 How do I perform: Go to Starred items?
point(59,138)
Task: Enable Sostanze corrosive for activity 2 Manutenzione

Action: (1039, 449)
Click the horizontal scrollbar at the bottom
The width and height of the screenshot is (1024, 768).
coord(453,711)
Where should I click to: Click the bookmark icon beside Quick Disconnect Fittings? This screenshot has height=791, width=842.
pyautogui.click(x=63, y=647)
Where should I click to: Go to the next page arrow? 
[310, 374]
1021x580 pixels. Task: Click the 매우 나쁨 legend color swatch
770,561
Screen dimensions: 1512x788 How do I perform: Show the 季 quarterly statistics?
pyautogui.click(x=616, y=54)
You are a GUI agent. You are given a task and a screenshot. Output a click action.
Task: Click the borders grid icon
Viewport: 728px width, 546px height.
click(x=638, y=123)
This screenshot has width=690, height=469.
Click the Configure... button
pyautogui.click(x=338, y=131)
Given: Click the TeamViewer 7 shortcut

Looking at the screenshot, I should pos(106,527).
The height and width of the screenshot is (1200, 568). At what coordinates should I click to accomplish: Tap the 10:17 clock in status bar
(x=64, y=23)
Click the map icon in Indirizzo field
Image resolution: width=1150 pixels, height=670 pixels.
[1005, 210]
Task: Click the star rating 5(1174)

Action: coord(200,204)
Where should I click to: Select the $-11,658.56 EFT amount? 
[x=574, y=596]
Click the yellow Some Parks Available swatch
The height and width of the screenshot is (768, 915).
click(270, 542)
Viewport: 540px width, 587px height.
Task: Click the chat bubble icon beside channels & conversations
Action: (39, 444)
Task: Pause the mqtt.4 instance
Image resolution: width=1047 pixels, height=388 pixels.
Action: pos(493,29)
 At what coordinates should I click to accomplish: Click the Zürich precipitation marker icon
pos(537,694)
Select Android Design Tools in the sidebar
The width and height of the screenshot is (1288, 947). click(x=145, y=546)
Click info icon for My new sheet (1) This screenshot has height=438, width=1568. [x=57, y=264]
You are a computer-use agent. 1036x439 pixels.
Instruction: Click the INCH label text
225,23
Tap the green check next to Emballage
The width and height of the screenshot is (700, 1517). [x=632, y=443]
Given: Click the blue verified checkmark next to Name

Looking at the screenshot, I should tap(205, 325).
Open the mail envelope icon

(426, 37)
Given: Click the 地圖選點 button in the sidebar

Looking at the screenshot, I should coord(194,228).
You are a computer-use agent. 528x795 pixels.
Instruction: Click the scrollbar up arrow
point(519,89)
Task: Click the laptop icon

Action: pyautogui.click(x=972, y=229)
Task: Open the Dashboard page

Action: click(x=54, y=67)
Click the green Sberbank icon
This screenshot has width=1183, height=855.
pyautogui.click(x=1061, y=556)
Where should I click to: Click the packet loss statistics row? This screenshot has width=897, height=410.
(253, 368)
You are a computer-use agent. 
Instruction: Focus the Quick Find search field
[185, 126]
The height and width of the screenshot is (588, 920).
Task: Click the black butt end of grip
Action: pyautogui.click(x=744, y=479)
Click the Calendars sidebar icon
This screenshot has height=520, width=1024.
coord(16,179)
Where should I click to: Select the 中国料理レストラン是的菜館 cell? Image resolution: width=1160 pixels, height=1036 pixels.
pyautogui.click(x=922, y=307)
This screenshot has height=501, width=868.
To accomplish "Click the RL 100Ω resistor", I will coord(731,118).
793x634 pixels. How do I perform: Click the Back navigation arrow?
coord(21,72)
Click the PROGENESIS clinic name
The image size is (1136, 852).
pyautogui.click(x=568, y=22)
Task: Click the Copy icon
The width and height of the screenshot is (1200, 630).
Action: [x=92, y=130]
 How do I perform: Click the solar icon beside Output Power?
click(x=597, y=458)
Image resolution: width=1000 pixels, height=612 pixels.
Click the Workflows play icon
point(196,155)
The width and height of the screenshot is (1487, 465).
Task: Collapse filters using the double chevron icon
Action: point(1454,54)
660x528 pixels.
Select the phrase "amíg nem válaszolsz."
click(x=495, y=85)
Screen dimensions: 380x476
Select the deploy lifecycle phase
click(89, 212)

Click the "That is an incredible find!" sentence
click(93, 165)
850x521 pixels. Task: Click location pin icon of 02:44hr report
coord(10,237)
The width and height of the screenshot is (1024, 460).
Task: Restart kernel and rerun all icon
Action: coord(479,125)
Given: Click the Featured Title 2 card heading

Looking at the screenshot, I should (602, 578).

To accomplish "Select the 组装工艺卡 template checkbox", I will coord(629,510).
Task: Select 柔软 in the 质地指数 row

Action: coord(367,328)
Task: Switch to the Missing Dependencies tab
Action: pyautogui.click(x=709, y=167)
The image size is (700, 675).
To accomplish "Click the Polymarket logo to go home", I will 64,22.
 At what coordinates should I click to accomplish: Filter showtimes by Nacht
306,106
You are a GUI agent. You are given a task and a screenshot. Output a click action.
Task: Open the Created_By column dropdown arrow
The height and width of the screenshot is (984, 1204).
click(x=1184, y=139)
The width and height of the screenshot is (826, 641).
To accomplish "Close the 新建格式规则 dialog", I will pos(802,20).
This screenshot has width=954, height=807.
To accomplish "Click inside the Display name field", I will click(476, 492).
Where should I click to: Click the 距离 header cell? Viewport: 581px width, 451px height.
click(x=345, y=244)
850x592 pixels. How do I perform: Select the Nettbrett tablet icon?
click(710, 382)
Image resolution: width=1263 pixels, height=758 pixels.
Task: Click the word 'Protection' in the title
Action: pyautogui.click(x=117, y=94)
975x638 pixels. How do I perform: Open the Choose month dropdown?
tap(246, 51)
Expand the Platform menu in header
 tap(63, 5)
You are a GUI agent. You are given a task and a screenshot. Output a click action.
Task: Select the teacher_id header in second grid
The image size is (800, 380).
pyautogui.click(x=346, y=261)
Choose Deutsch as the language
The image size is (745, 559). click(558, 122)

════════════════════

== Requirement ==
Only a number is needed here: the count of lines above that hold the string "will".

== Output ==
5